Electric distribution systems fall largely under state jurisdiction. These systems are owned and operated by investor-owned utilities, public power utilities and electric cooperatives. There are nearly 2,000 public power utilities that provide service in 49 states and five territories, serving 15% of customers. Another 800 electric cooperatives serve 13% of customers, but own and maintain around 42% of electric distribution lines in the U.S. Investor-owned utilities (IOUs) are smaller in number—around 170—but larger in size and operations, serving the lion’s share of customers.
State utility commissions, which regulate rates and are authorized to impose certain requirements on electric utilities, often fall under the jurisdiction of state legislatures. Therefore, state legislatures may determine the breadth of the authority utility commissions have—and whether that authority extends to the realm of cybersecurity.
State utility commissions have regulatory oversight of IOUs. In some states, utility commissions also regulate consumer-owned utilities, such as electric cooperatives and public power utilities. However, in most states, the regulation of consumer-owned utilities is left to local government bodies and elected cooperative utility boards. In addition, any utility, whether investor-owned or consumer-owned, may operate facilities that are subject to FERC regulations because they are part of the bulk power system.
In the absence of state or federal oversight, public power utilities and cooperatives are subject to self-regulation, with governing boards made up of members or elected officials. These systems are often smaller, with limited operating budgets that don’t enable the type of investments in cybersecurity afforded to larger systems. A study conducted by the DOE’s National Renewable Energy Laboratory (NREL) found that, among a sample of distribution utilities, the resources available to fund cybersecurity programs varied substantially, with smaller utilities often struggling to adequately address the issue through base rates. The issue was especially prevalent for cooperatives, while IOUs and public power utilities often found it easier to fund cyber initiatives through their base rates, according to the study’s findings.

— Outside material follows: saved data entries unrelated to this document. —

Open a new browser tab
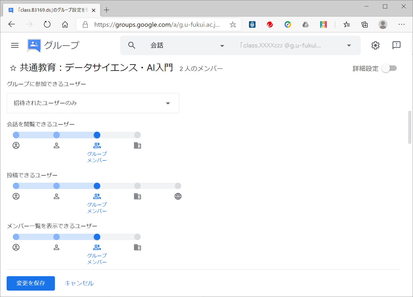The image size is (413, 297). [107, 10]
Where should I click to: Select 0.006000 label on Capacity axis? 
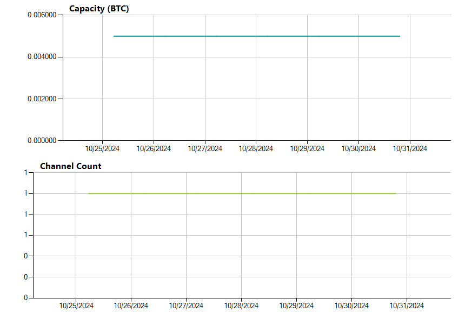click(x=42, y=15)
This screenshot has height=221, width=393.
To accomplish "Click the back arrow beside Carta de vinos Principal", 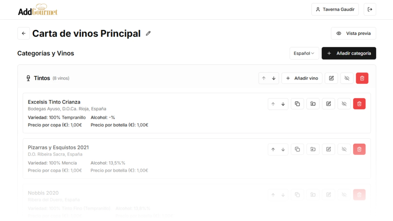I will point(24,33).
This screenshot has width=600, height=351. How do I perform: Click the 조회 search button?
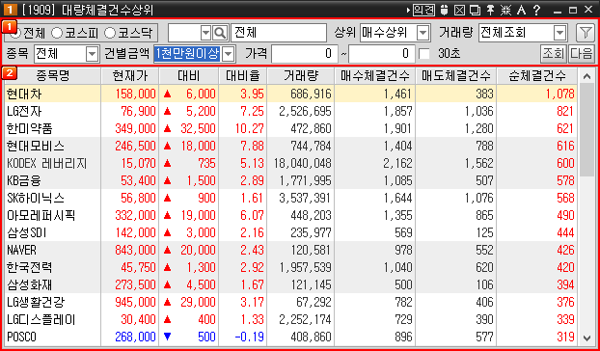pyautogui.click(x=554, y=54)
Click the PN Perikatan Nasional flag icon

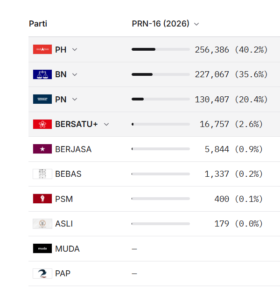[42, 99]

That doesn’t mean that smaller utilities or cooperatives are inherently less secure. Due to the fragmented nature of the electric network, the robustness of cybersecurity programs varies significantly from state to state and utility to utility. Even keeping up with minimum standards—which are a floor, not a ceiling—can leave utilities exposed if the standards and practices are not rigorous enough.
Regardless of size, an inadequately secured utility of any type represents a potential access point to the grid that could be targeted and exploited by malicious actors.
That isn’t to say the industry hasn’t worked to address these issues on its own. Many utilities rely heavily on national associations to improve cybersecurity. The Edison Electric Institute, American Public Power Association and National Rural Electric Cooperative Association have all worked to improve cybersecurity protections for their members.
States have also been active in addressing the issue, mostly from the perspective of preparing for and reacting to emergencies. Governors have moved to define roles in preparing for and responding to emergencies, encouraged state agencies to participate in cyber response exercises, and have started to incorporate cybersecurity into electricity infrastructure risk assessments. A number of states, including Oregon and Vermont, have developed comprehensive plans and task forces to define roles and coordinate between state agencies. The nation’s network of 79 fusion centers—which gather intelligence on a variety of threats, including cyberthreats—can bolster information-sharing between state agencies and utilities. The National Guard is also a valuable asset to states, with around 3,800 service members in 59 units across 38 states trained in cybersecurity—a number of which are focused on protecting state-level assets.
State legislatures, through oversight of state utility commissions, have the ability to shape cybersecurity for their utilities through state law. They can bolster state oversight, require increased information-sharing between utilities and utility commissions, and establish minimum cybersecurity standards. For example, Connecticut and New York have authorized utility regulators to conduct cyber audits of utilities and make recommendations.
One of the most pressing issues for utilities of all types can be enabling more responsive financing to support cybersecurity operations, which has largely gone unaddressed. In order to recover investments in cybersecurity from customers, regulated utilities must get approval from utility regulators to raise rates through processes that are often cumbersome and lengthy. A number of recent reports have highlighted this as a pressing issue that should be addressed to enable a more agile cybersecurity posture.